» **Task goal**
Print the items below verbatim, from the line with "You are a computer-use agent. The height" through the line with "will (500, 66).", both of those lines included.

» **Source records**
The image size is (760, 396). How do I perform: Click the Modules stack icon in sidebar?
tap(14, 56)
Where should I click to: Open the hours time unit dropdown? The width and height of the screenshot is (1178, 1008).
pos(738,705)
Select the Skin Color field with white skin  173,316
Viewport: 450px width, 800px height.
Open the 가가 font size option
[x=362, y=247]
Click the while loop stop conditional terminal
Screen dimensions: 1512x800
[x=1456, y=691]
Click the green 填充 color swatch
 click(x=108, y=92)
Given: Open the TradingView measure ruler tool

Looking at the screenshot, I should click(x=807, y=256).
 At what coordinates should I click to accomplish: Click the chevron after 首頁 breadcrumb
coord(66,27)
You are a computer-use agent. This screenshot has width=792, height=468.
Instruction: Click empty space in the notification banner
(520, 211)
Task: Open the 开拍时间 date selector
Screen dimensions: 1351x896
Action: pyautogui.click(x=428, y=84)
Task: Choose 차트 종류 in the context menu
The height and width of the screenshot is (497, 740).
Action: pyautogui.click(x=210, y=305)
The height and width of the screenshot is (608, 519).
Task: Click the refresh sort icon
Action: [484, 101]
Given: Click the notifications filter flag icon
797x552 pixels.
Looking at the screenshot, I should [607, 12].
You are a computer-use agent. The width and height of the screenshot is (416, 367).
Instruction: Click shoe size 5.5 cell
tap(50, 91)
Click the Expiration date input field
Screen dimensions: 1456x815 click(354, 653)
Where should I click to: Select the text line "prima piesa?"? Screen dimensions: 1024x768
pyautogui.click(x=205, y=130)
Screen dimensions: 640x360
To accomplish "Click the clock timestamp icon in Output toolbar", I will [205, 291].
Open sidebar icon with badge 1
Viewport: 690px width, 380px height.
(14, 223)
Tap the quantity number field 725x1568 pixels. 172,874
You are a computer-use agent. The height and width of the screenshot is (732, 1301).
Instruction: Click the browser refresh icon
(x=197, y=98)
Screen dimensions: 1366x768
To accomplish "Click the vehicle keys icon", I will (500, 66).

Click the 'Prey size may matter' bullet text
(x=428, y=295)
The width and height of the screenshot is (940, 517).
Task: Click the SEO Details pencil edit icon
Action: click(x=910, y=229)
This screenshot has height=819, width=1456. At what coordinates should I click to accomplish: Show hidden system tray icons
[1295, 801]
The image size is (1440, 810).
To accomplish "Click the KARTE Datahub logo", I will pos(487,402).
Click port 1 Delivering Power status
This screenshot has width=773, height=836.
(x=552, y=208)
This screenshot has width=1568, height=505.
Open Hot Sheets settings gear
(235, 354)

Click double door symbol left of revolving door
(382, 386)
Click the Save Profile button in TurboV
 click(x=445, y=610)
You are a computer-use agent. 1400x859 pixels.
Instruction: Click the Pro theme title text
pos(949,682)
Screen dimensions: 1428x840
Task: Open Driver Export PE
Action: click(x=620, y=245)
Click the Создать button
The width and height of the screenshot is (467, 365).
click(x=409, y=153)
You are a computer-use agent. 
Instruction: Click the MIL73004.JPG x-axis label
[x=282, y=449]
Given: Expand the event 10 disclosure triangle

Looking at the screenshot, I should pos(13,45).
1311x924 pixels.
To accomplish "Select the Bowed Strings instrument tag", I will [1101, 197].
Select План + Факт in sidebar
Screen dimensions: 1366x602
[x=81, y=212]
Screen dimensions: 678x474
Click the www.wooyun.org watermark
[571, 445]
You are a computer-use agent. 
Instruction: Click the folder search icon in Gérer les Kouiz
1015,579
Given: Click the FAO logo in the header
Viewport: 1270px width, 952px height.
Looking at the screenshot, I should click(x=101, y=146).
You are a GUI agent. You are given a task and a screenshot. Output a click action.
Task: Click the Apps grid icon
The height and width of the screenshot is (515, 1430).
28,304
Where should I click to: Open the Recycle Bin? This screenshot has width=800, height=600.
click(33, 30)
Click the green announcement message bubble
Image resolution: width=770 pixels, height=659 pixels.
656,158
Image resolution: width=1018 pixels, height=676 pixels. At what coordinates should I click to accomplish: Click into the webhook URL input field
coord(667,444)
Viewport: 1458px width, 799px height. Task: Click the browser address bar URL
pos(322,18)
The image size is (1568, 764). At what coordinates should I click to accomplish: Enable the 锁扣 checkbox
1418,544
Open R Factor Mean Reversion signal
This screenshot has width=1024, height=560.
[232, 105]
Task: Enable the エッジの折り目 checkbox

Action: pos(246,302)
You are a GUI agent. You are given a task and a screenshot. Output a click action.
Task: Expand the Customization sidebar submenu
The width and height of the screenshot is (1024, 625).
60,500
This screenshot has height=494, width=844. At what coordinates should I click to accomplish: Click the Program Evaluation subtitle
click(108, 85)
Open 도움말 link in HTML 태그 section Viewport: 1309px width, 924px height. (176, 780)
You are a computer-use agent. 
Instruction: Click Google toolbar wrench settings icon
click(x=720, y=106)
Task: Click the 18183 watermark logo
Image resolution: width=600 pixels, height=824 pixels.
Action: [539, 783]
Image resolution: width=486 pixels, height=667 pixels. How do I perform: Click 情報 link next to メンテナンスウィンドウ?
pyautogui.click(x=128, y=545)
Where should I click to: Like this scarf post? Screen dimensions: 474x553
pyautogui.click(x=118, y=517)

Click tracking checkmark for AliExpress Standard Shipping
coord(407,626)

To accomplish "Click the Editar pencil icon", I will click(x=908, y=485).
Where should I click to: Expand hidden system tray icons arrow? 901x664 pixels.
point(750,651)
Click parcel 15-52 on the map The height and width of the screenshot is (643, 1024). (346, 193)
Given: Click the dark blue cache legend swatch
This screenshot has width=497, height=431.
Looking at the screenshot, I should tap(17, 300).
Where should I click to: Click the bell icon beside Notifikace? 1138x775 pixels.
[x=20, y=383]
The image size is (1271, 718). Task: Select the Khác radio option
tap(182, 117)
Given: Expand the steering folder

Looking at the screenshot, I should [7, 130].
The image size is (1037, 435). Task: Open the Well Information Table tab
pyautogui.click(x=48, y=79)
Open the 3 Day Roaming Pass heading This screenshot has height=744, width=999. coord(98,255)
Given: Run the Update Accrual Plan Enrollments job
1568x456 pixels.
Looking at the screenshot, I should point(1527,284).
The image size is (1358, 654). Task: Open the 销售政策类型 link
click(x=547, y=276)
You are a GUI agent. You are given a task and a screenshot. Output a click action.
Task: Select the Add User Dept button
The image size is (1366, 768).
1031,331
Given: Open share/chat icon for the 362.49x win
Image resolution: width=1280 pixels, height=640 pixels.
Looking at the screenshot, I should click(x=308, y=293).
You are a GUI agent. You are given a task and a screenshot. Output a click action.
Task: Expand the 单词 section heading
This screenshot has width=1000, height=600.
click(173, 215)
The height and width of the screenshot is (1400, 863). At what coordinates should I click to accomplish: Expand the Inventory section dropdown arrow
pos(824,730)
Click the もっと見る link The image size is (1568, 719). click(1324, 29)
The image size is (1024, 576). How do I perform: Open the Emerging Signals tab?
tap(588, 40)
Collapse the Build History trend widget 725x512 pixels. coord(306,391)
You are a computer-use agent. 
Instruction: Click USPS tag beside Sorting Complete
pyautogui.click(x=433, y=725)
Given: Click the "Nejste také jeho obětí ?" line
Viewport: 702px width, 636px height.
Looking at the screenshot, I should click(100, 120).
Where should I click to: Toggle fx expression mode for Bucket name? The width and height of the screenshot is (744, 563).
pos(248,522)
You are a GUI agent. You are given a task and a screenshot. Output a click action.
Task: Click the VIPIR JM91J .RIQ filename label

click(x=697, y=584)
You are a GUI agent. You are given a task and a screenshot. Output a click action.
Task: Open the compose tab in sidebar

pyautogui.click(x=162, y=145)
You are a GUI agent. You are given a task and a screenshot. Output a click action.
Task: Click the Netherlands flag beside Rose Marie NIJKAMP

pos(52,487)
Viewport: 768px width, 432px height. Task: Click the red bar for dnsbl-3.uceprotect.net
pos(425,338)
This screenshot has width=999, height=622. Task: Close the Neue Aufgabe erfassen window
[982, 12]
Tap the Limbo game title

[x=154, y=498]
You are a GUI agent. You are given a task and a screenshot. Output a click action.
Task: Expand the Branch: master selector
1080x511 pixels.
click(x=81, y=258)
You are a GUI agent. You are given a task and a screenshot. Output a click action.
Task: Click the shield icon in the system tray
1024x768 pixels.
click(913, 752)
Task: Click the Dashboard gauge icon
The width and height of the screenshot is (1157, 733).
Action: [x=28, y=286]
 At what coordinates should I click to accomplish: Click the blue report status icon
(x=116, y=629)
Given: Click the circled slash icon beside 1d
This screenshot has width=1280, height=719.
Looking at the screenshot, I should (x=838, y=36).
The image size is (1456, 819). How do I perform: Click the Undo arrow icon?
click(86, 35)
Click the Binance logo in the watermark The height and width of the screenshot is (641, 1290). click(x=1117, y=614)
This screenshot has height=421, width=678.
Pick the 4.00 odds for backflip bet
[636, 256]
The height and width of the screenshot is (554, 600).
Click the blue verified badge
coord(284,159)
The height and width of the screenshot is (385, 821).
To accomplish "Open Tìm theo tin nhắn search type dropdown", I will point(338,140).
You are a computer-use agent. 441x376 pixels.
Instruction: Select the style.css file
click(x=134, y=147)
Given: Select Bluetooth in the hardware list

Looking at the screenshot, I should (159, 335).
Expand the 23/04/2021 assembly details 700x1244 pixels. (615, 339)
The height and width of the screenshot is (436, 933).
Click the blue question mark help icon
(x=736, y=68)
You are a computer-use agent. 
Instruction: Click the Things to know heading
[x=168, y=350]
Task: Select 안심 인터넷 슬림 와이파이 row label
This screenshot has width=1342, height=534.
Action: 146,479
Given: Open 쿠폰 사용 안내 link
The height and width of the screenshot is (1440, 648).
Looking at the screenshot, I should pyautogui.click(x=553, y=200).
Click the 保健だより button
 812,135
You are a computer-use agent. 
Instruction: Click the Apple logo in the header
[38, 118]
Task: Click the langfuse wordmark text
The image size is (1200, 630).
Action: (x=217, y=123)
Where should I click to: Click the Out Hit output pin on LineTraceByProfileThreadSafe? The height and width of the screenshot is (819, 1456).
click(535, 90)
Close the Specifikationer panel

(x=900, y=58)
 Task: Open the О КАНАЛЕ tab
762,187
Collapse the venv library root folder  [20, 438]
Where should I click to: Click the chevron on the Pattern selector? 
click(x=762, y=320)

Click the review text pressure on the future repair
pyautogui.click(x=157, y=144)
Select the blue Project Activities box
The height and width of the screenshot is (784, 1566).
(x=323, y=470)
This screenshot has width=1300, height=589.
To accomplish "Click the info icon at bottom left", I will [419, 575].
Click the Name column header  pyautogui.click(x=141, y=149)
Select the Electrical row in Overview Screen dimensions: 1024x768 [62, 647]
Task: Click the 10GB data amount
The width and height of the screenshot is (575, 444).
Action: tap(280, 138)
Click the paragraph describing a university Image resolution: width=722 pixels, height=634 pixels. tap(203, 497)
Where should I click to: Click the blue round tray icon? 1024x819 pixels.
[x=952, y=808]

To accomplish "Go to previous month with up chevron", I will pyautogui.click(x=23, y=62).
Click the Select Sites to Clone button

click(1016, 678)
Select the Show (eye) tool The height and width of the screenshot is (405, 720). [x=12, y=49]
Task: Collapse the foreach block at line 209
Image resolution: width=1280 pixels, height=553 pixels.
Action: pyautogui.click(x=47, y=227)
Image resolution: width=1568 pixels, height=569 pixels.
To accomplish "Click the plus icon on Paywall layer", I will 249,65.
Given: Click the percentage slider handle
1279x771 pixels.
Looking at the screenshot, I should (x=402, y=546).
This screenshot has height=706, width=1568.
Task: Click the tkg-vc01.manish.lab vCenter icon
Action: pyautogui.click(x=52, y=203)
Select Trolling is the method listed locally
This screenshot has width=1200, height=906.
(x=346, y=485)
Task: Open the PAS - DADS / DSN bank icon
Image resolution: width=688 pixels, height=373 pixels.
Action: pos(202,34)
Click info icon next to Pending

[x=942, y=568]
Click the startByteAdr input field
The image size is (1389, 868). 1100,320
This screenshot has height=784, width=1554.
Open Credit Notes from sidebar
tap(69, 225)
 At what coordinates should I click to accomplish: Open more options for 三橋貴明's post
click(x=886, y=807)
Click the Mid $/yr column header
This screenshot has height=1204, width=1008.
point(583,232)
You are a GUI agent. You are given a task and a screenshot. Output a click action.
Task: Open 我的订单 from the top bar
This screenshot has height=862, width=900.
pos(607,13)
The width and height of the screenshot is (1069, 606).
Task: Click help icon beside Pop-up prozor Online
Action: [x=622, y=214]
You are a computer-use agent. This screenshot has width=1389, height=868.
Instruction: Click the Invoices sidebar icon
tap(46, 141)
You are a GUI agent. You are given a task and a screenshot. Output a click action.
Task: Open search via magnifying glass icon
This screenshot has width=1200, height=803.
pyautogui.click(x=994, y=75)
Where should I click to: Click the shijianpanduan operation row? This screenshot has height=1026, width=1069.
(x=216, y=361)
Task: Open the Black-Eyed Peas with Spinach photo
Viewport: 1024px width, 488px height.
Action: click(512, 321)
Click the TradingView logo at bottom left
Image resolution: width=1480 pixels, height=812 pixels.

» **Answer to the problem**
You are a computer-use agent. The height and width of the screenshot is (732, 1301).
Instruction: Click the browser refresh icon
(x=197, y=98)
Screen dimensions: 1366x768
To accomplish "Click the vehicle keys icon", I will (500, 66).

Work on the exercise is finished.